QUESTION

If I buy a plan outside the health insurance marketplace, how do I know it is minimum essential coverage so I don’t have to pay a tax penalty?

Individuals with no coverage | Comparing Plans: Benefits and Costs
ANSWER

To meet the coverage requirement, individuals must have “minimum essential coverage.” Most people that have health coverage today have a plan that will count as minimum essential coverage, and will not need to do anything more than continue the coverage that they have. If you have any of the following coverage, you likely have minimum essential coverage:

  • Employer sponsored coverage, including COBRA continuation coverage and retiree coverage
  • Coverage purchased in the individual market, including a plan purchased in a health insurance marketplace
  • Medicare Part A coverage and Medicare Advantage Plans
  • Most Medicaid coverage
  • Most Children’s Health Insurance Program coverage
  • Veteran’s health coverage administered by the Veterans Administration that are comprehensive
  • Most types of TRICARE (coverage for members of the military)
  • Self-funded student health coverage that began on or before Dec. 31, 2014 (for later plan or policy years, programs can apply to be recognized as minimum essential coverage, the list of approved plans is available here)
  • Coverage for Peace Corps volunteers
  • Refugee Medical Assistance from the federal Administration for Children and Families
  • Department of Defense health benefit program for civilian employees known as “non-appropriated fund” personnel

If you don’t currently have coverage, will soon lose coverage, or are thinking of changing coverage, you can obtain minimum essential coverage by purchasing a plan on your state’s health insurance marketplace.
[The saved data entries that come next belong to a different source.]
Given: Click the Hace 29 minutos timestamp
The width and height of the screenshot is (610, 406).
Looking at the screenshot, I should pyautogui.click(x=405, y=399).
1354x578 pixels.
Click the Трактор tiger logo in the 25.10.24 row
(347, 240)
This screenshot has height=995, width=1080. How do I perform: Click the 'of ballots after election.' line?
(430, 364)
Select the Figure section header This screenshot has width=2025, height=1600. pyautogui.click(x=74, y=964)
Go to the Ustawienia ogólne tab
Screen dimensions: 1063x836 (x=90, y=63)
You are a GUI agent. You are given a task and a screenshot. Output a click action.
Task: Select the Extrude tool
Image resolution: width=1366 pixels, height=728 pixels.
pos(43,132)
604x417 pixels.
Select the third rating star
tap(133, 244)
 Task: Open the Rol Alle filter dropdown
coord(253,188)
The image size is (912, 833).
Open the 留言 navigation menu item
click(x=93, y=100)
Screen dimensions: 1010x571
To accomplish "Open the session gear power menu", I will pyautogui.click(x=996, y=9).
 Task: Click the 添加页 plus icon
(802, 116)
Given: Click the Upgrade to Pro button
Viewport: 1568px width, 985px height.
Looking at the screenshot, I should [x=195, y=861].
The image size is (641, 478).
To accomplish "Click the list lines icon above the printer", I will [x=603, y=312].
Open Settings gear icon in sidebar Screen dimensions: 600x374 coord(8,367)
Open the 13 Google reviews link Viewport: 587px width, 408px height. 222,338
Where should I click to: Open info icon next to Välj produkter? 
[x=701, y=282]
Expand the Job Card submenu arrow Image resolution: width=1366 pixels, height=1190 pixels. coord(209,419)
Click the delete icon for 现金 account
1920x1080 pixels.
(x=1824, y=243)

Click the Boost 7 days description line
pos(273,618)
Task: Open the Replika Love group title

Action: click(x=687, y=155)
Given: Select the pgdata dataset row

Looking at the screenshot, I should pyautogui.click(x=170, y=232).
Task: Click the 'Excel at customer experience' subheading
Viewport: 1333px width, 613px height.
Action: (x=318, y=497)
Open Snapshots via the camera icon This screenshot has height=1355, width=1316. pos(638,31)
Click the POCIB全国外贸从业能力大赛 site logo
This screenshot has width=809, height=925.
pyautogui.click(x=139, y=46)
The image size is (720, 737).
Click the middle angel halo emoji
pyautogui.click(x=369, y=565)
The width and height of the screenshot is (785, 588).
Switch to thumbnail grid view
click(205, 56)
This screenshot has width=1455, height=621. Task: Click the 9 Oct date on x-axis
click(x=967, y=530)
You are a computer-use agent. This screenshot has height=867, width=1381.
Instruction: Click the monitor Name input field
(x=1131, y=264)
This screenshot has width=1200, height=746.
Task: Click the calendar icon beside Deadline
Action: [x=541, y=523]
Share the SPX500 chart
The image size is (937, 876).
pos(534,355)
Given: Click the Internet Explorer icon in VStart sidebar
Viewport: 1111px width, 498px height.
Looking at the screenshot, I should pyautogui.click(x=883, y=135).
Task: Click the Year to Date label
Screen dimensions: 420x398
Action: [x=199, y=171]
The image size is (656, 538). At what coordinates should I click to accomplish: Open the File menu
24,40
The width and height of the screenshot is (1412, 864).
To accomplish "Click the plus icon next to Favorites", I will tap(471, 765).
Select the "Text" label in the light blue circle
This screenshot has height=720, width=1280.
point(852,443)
You can also buy a traditional individual or family health insurance policy outside of the marketplace, but be aware that some types of coverage do not qualify as minimum essential coverage, such as short-term plans, discount plans, fixed indemnity plans, or plans that provide coverage only for a specific disease (i.e., cancer-only). Such plans are required to notify you if they don’t qualify as minimum essential coverage. If you receive such a notice, you may have to pay a tax penalty for not having adequate coverage.

If you are uncertain whether your plan qualifies as minimum essential coverage, contact your employer’s human resources department or your health insurer. (26 U.S.C. § 5000A).